Governors and their deputies are converging in Mombasa from Wednesday to Saturday for their induction conference in which they will also pick the Council of Governors (CoG) leadership.
It is expected that just as it happened in the elections of speakers of the National Assembly and the Senate, governors will most likely vote along their party lines.
However, the county bosses should realise that their counties are semi-autonomous and parallel governments that only work together with the national government through cooperation. This is by no means an indication that the counties are subservient to the national government.
Article 189 of the Constitution says, "Government at either level (read county or national government) shall perform its functions, and exercise its powers, in a manner that respects the functional and institutional integrity of government at the other level, and respects the constitutional status and institutions of government at the other level and, in the case of county government, within the county level."

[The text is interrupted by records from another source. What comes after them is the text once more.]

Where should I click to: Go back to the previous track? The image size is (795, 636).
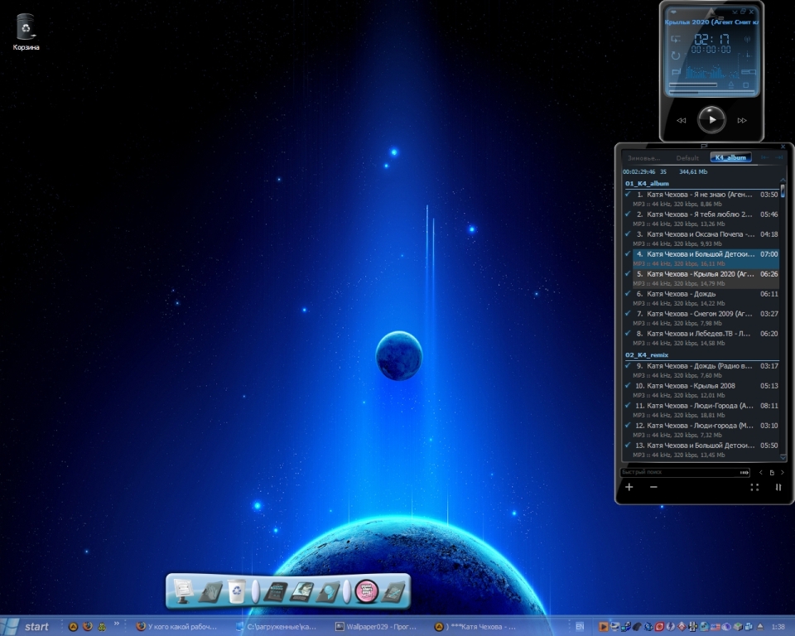coord(682,120)
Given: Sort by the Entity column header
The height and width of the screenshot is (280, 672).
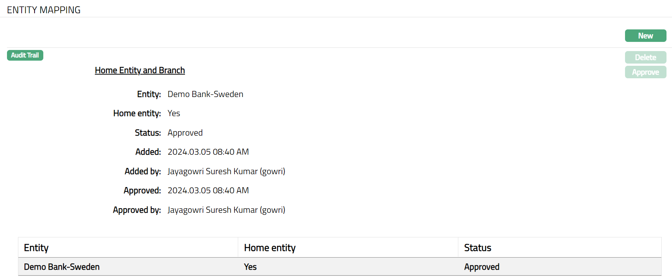Looking at the screenshot, I should click(36, 248).
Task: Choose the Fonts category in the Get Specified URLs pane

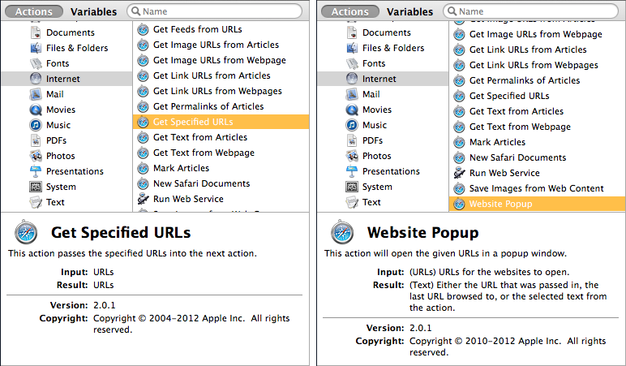Action: (58, 63)
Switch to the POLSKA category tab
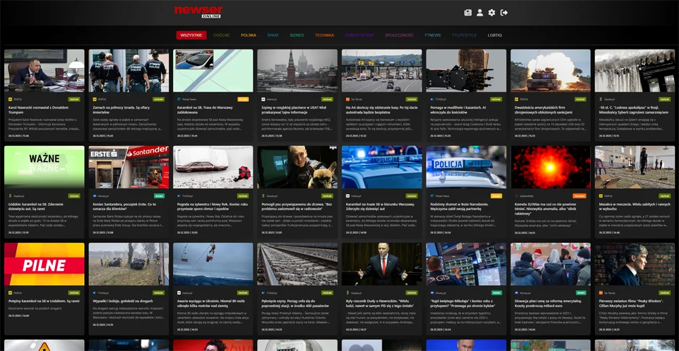This screenshot has width=679, height=351. (249, 35)
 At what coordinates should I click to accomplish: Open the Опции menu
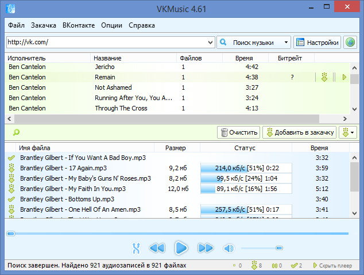[x=111, y=25]
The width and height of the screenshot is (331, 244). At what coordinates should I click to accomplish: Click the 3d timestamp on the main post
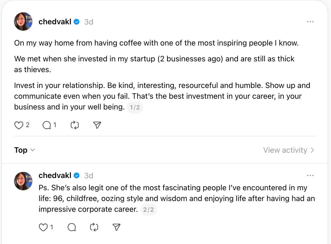point(88,22)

Therefore, in electing the CoG's leadership, governors must not be driven by the desire to stoop to the wishes of the incoming national administration, but to make the devolved units better for the benefit of Wanjiku.

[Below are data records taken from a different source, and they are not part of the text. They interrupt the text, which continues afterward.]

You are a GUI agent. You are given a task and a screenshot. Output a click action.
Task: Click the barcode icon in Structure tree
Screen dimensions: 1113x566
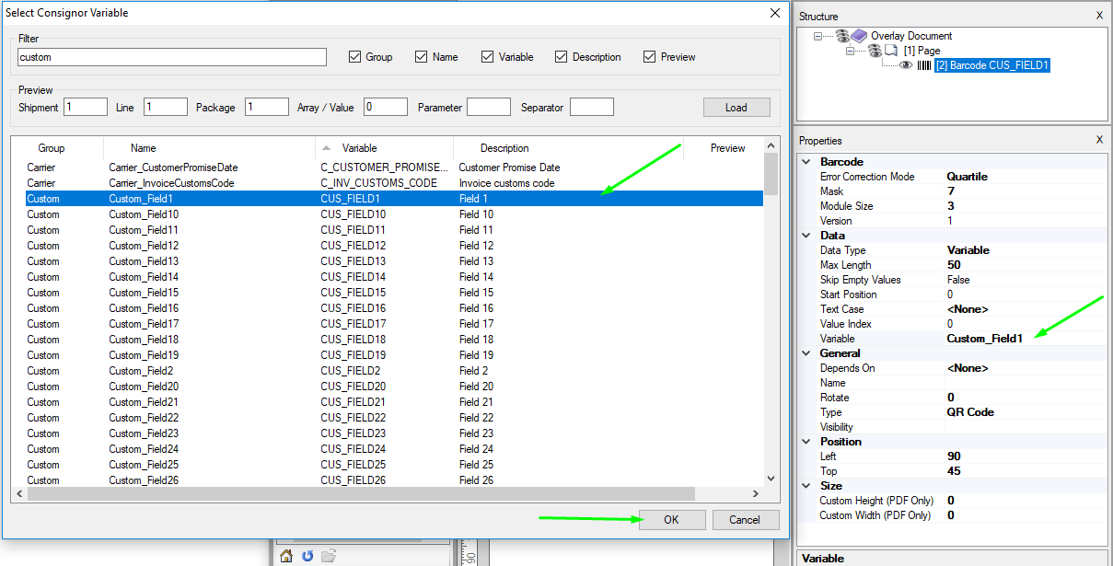click(x=923, y=65)
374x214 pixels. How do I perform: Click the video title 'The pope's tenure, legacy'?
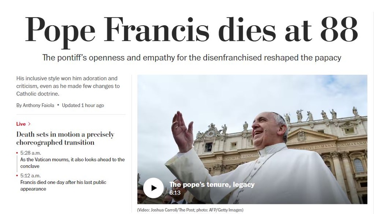pyautogui.click(x=212, y=184)
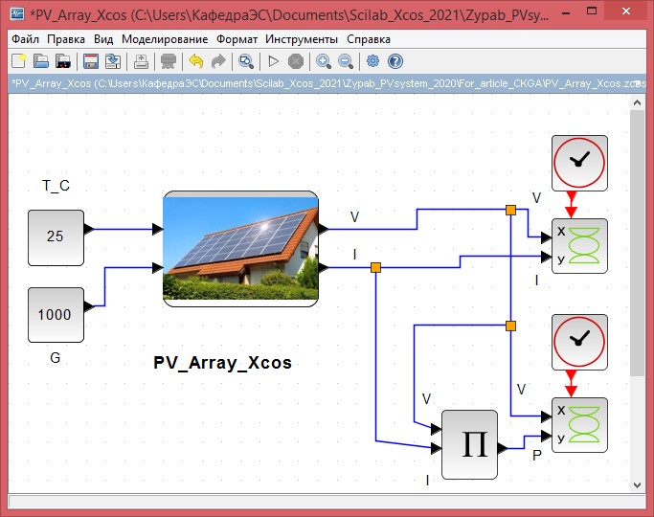Click the Zoom in magnifier icon

click(x=324, y=61)
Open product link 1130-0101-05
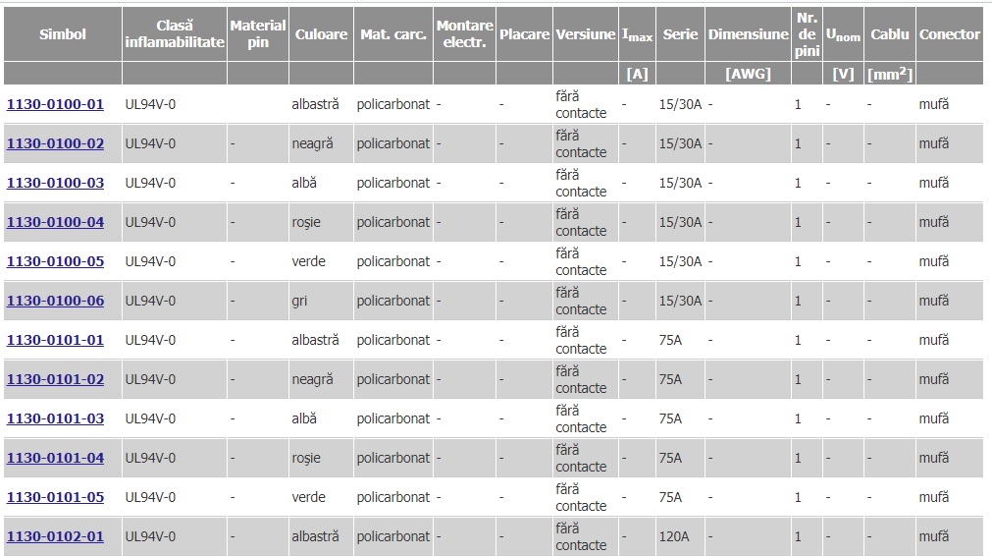 [x=55, y=497]
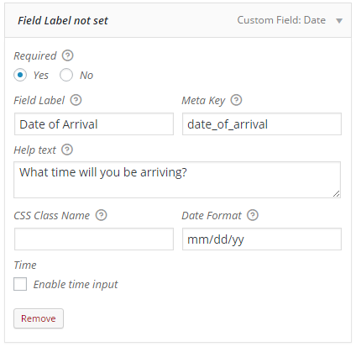356x347 pixels.
Task: Click the Field Label not set title bar
Action: click(178, 20)
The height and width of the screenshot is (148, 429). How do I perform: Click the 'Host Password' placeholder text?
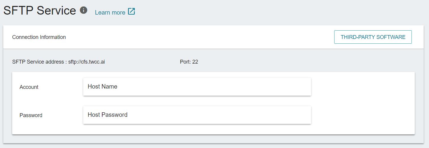coord(108,115)
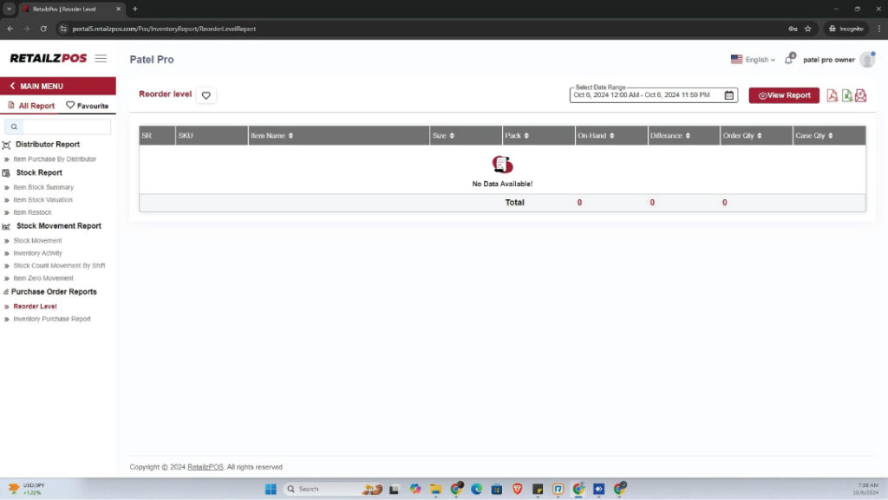Export report to Excel icon
The image size is (888, 500).
[x=846, y=95]
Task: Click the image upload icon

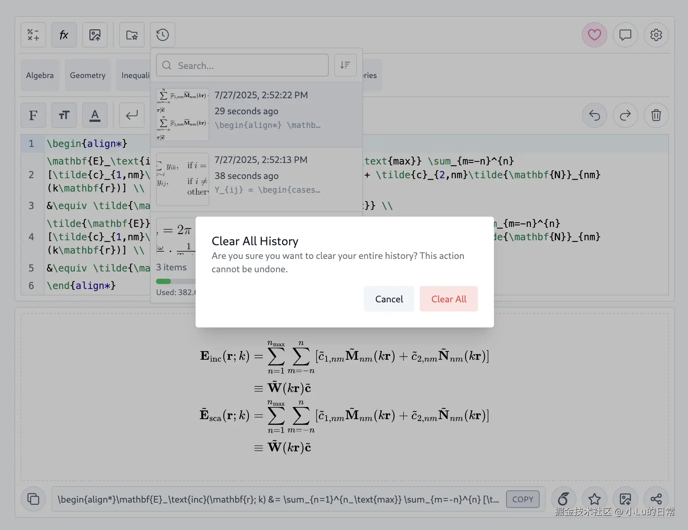Action: (x=95, y=35)
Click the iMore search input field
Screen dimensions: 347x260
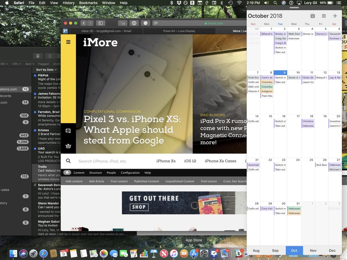coord(110,161)
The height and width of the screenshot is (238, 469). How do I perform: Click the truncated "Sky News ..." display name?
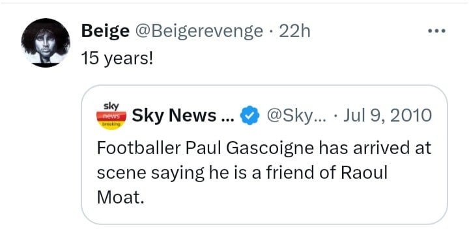[x=184, y=115]
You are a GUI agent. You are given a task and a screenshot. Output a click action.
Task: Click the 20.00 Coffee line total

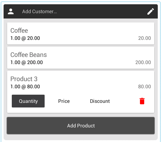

They must elect a council whose interest is to protect devolution, irrespective of whether they belong to Kenya Kwanza or Azimio.

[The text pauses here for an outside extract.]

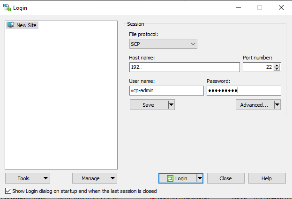The height and width of the screenshot is (199, 292).
Task: Click the Close button
Action: (226, 178)
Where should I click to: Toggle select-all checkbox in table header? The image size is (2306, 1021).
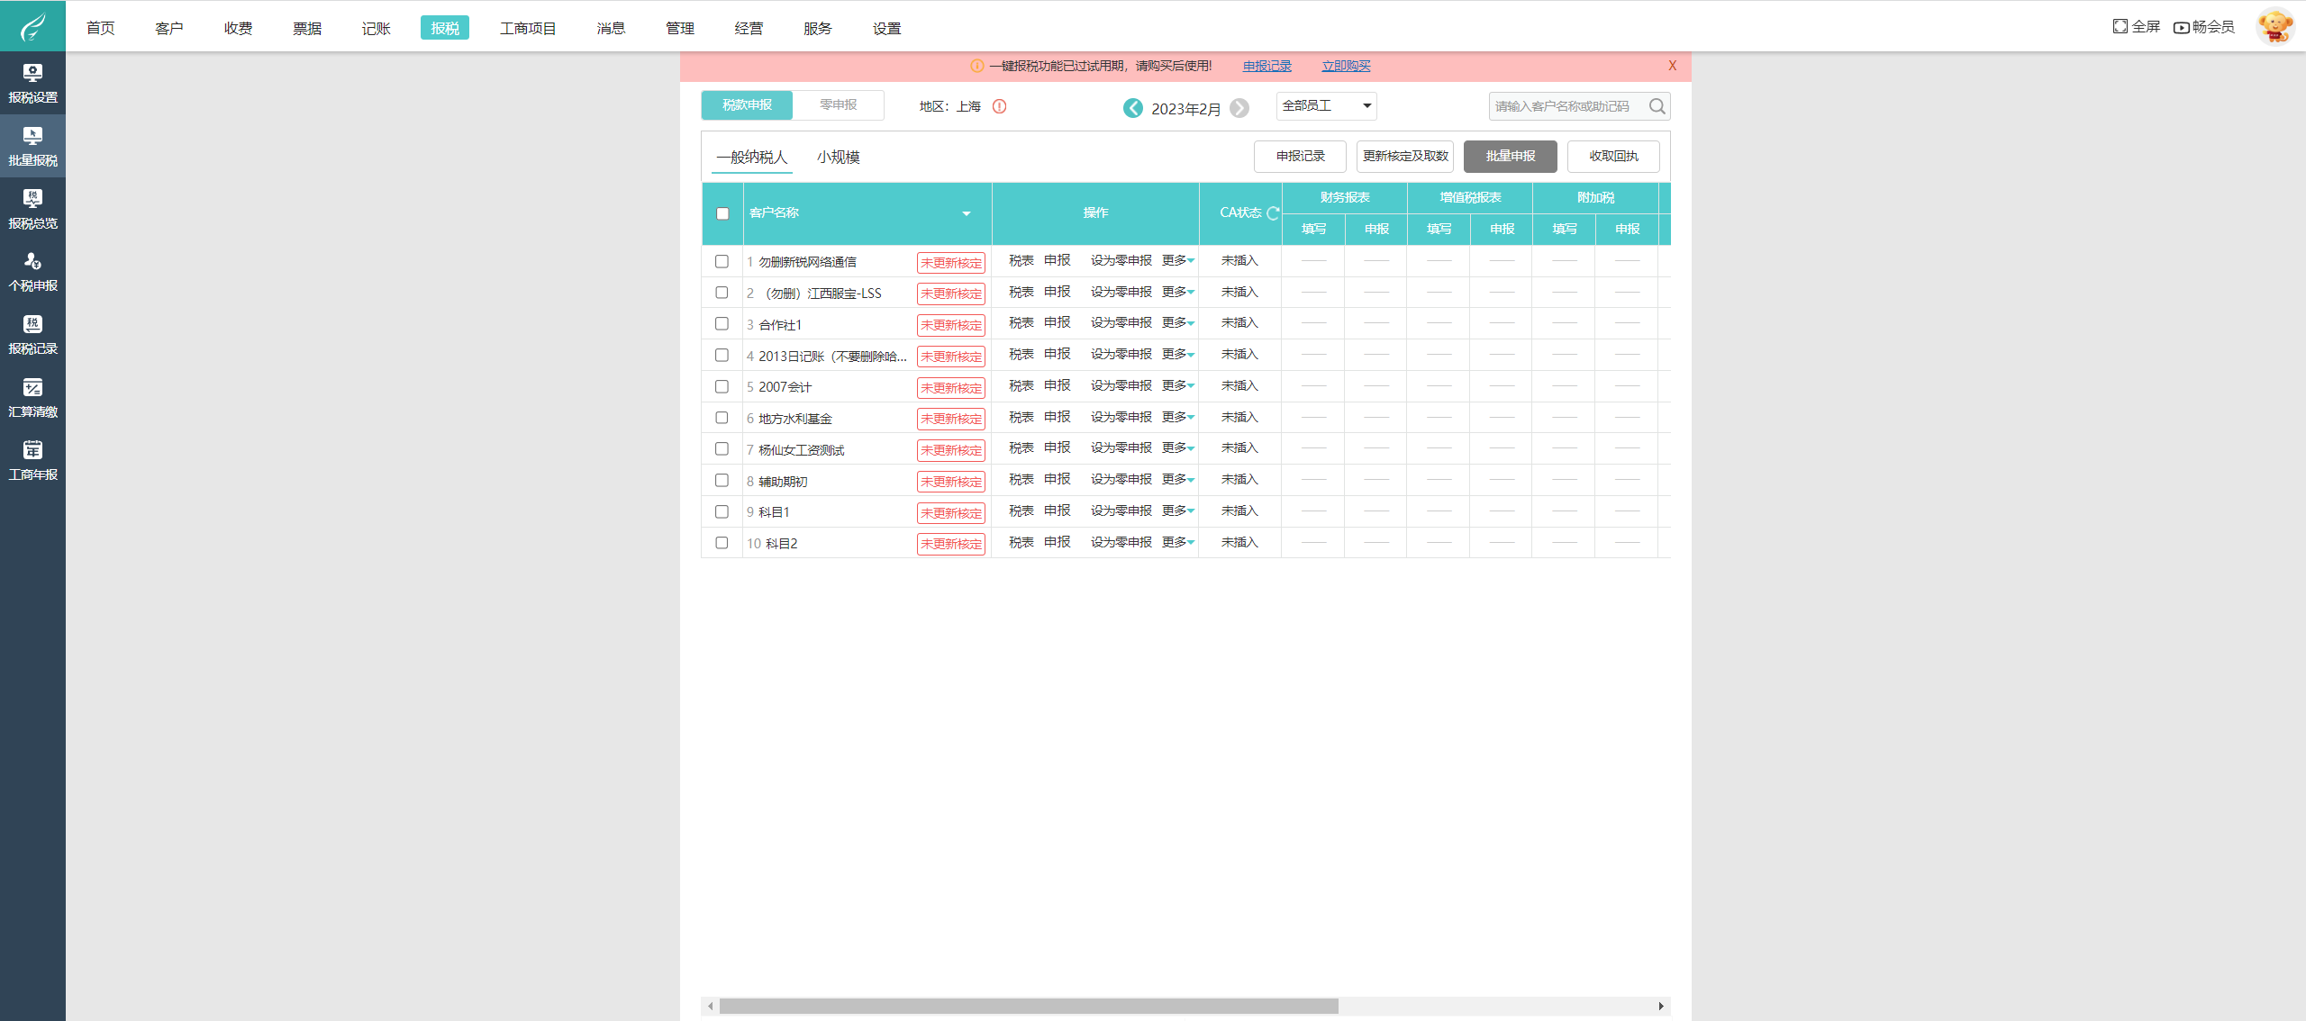(x=723, y=212)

The season for flexing political supremacy muscles is over and done with, and governors and their deputies must rise above partisan politics to put in place a robust leadership that will fight for devolution and make life more bearable for wananchi.
Indeed, on its website, CoG is described as "a non-partisan organisation established under Section 19 of the Intergovernmental Relations Act (IGRA 2012)".
Once elected, the incoming CoG leadership must resist the temptation to be confrontational with the State in order to be seen to be working. The Constitution provides for cooperation between the two levels of government, not confrontation.
The council must live true to its functions, which include promotion of visionary leadership; sharing of best practices and; offering a collective voice on policy issues.
It should, thus, be a council where governors will feel free to engage with their peers and colleagues on policy issues and how to make things work in their service at the grassroots.
Governors must also learn to speak in one voice, especially on common issues that affect counties. Kenyans do not expect a divided house in which one faction sings the State's tune as the other rebels.
Services to wananchi must come first for it's the reason the county chiefs were elected to office. The council must ensure devolved resources are spent prudently in serving Kenyans, and not lining the pockets of a few powerful individuals.
May the best candidates win as governors-elect their leadership.